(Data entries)
--------

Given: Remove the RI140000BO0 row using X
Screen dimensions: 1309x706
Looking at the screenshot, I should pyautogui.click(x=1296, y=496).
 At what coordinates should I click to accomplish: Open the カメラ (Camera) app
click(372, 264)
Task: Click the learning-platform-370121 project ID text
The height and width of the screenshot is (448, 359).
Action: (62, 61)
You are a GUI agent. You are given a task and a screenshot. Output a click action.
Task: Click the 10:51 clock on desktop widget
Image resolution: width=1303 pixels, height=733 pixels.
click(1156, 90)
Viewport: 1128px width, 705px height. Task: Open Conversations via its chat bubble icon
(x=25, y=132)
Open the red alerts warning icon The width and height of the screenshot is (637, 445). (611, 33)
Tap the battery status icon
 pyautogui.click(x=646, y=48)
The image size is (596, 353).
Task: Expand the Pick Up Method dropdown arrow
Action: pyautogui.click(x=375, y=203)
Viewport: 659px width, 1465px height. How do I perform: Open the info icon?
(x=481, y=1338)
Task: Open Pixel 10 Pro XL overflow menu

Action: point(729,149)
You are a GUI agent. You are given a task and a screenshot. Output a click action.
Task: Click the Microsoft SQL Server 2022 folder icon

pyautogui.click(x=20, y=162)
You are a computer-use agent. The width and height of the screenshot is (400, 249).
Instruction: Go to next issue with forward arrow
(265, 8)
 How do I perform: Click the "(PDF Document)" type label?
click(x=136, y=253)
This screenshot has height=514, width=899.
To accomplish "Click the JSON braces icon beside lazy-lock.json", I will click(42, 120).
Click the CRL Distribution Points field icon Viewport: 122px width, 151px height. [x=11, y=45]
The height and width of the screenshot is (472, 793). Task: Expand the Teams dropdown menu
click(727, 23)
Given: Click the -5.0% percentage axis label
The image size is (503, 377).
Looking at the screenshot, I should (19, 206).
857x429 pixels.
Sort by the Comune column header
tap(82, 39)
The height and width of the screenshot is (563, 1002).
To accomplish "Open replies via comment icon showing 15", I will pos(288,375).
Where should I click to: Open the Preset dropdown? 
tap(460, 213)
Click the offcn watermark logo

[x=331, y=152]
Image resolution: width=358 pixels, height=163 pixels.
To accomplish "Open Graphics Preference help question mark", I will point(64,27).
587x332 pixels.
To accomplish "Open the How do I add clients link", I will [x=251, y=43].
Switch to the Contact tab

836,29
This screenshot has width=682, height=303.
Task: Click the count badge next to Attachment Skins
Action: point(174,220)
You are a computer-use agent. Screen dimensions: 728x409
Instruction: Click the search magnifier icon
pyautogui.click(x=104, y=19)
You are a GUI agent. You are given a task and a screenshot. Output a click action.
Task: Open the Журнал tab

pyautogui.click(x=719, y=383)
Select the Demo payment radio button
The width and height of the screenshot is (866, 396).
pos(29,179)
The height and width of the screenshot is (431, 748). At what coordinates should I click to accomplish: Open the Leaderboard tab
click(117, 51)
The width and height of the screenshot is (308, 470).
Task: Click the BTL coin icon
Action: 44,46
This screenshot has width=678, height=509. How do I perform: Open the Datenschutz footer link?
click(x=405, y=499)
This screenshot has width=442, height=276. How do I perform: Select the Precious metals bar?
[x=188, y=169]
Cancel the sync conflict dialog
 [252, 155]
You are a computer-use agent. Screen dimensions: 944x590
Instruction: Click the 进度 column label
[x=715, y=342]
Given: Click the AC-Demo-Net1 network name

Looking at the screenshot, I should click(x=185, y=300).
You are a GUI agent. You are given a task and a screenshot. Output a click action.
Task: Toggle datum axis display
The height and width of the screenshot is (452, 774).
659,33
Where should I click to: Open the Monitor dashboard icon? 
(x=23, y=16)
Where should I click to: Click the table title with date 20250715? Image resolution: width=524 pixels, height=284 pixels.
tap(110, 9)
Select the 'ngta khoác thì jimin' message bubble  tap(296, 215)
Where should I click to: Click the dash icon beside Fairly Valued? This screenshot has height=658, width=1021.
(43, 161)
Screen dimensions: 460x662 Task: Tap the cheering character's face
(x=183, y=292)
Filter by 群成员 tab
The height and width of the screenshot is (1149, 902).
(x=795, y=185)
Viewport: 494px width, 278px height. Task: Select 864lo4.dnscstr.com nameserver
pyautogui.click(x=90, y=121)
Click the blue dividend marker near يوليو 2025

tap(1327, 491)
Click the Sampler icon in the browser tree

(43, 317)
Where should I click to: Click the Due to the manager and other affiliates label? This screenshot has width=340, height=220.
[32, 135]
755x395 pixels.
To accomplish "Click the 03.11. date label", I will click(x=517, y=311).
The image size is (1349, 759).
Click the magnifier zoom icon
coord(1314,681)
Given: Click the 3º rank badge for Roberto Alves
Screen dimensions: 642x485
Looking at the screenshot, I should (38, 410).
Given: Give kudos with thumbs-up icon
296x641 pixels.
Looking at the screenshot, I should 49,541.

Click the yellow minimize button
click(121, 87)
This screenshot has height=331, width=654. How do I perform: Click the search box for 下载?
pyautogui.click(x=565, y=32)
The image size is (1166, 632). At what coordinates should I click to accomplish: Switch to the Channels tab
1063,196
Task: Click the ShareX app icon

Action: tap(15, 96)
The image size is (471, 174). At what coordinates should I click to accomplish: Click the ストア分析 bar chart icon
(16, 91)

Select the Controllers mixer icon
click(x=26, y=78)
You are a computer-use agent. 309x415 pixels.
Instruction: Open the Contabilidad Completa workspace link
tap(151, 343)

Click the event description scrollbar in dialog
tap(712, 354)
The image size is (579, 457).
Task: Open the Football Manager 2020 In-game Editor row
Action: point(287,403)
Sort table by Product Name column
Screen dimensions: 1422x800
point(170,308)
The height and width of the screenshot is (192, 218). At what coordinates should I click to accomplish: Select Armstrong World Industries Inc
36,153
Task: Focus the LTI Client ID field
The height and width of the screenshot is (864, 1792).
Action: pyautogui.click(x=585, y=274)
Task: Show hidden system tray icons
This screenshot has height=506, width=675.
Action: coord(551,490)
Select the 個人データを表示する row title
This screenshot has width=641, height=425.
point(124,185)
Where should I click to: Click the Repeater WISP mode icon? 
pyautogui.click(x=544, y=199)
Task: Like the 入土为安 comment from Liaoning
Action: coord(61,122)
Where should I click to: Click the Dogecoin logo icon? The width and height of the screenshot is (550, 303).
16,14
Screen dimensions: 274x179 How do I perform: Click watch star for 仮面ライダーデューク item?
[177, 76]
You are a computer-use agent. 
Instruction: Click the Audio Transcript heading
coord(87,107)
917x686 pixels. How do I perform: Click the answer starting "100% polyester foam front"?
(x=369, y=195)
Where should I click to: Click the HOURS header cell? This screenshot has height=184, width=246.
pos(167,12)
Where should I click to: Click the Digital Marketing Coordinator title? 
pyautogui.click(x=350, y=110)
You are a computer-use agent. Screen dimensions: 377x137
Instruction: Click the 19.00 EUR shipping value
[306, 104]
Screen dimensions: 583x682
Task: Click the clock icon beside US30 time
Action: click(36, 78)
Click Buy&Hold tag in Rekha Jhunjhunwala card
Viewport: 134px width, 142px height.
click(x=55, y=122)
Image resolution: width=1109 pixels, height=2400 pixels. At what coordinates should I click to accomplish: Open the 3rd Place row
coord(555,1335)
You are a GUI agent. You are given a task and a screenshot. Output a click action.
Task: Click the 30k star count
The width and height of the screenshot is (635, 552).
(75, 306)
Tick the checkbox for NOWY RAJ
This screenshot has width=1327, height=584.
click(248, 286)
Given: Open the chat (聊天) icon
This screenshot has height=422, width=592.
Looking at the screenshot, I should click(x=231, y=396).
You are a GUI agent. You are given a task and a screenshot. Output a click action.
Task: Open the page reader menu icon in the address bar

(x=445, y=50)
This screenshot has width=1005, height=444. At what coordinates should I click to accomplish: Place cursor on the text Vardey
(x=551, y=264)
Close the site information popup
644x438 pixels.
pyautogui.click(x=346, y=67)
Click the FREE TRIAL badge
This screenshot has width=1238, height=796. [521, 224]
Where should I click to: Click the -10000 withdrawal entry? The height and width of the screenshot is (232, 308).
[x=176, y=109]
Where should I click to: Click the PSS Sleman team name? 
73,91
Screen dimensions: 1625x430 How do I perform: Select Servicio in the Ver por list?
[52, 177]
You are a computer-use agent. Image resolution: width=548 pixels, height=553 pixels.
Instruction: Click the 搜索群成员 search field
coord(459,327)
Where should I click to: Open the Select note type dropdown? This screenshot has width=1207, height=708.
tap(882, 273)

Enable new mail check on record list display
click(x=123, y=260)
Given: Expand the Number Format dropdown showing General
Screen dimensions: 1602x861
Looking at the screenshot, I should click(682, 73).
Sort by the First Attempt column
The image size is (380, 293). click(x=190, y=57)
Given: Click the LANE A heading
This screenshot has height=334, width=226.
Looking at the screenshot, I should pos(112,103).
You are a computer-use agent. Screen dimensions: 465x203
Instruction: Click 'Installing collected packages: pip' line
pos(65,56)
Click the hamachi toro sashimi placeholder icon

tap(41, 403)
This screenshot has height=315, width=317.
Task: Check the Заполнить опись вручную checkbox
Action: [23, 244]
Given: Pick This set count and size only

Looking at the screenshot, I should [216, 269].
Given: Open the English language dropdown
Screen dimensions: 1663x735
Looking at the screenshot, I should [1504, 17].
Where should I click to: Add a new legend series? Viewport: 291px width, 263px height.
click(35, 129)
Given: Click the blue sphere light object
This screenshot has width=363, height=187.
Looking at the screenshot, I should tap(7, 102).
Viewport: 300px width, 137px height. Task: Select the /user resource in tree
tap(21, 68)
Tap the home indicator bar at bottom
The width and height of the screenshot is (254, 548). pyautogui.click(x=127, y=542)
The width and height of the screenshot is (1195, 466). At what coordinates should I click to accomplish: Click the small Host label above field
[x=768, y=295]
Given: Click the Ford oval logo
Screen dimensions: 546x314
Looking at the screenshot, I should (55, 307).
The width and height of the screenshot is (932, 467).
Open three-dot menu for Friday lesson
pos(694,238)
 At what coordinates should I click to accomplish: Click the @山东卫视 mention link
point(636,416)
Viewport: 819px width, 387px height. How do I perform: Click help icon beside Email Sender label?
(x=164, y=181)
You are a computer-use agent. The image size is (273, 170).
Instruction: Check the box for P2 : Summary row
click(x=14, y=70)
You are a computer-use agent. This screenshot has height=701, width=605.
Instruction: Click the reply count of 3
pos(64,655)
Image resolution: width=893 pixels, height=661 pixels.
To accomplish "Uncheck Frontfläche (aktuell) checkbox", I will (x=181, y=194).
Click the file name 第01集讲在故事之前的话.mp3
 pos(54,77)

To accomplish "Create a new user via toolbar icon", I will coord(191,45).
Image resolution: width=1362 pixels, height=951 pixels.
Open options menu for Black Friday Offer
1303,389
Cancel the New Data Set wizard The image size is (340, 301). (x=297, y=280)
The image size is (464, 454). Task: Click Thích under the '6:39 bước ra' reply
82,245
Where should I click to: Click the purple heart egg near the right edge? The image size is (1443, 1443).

--------

*PROBLEM:* Which lines above include the word "axis"? Return each one.

*EXERCISE SOLUTION:*
Given: Click the -5.0% percentage axis label
Task: Toggle datum axis display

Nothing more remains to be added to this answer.